TORONTO, May 20, 2014 (GLOBE NEWSWIRE) -- Intellipharmaceutics International Inc. (Nasdaq:IPCI) (TSX:I), a pharmaceutical company specializing in the research, development and manufacture of novel and generic controlled-release and targeted-release oral solid dosage drugs, today announced that it has filed a preliminary short form base shelf prospectus with securities regulatory authorities in each of the provinces and territories of Canada, except Quebec, and filed a registration statement with the United States Securities and Exchange Commission on Form F-3. Once the shelf prospectus is cleared and the shelf registration statement becomes effective, these filings would, subject to securities regulatory requirements and limitations, provide for the potential offering of up to an aggregate of US$100 million of the Company's common shares, preference shares, warrants, subscription receipts and units, or any combination thereof, from time to time in one or more offerings.
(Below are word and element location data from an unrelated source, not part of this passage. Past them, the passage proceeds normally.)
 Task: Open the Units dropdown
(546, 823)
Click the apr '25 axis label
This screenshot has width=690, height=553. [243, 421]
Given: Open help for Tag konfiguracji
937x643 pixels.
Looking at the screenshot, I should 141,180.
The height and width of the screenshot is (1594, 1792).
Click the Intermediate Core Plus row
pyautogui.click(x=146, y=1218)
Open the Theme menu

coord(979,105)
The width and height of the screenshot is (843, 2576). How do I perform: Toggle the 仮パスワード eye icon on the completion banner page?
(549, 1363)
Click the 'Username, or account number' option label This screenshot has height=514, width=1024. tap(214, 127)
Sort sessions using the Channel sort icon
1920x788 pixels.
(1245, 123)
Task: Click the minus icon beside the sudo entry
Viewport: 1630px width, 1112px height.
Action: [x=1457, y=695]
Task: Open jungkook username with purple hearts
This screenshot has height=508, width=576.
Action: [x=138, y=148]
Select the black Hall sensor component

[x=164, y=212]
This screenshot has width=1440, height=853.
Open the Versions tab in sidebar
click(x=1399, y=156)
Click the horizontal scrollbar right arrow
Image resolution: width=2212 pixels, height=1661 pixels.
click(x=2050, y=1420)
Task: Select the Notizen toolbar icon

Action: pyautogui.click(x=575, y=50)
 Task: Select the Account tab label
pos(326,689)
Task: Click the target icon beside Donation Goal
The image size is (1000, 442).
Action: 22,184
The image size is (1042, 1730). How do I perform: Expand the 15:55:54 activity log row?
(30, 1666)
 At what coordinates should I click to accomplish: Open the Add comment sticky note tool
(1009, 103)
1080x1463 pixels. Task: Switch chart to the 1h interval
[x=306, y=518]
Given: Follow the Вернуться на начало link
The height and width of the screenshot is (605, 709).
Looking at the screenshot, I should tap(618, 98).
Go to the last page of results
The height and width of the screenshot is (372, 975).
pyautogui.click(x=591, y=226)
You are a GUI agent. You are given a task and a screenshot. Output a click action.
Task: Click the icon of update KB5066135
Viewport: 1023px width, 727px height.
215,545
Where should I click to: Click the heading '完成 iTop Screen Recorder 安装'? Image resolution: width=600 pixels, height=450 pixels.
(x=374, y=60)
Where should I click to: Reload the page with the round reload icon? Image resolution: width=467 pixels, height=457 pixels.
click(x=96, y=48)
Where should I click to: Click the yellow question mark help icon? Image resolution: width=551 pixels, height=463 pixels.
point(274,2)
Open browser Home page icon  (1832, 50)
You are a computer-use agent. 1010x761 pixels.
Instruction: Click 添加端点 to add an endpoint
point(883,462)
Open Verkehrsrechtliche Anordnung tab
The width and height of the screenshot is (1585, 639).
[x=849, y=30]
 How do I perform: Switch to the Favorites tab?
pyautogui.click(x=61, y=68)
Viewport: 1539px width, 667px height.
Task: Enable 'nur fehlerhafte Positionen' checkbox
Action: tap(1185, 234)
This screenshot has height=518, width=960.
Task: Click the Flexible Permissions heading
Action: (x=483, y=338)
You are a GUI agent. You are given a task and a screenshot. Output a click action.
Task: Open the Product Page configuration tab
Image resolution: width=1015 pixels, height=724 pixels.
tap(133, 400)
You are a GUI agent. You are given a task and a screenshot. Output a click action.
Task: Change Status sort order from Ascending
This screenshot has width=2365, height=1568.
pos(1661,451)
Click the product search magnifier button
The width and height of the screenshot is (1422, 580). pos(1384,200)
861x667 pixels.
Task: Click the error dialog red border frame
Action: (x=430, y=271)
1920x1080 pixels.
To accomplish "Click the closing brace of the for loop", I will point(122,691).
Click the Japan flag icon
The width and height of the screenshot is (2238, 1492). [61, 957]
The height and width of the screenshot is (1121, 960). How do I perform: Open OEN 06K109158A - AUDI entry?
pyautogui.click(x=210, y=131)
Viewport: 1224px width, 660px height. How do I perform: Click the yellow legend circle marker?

This shelf prospectus is intended to give Intellipharmaceutics the flexibility to take advantage of financing opportunities when, and if, market conditions are favorable to the Company. The specific terms of such future offerings, if any, would be established, subject to the approval of the Company's Board of Directors, at the time of such offering and will be described in detail in a prospectus supplement filed at the time of any such offering.  

A registration statement relating to these securities has been filed with the United States Securities and Exchange Commission, but has not yet become effective. These securities may not be sold, nor may offers to buy be accepted prior to the time the registration statement becomes effective. This news release shall not constitute an offer to sell or the solicitation of an offer to buy these securities in any jurisdiction, nor shall there be any sale of these securities in any jurisdiction in which an offer, solicitation or sale would be unlawful prior to registration or qualification under the securities laws of any such jurisdiction.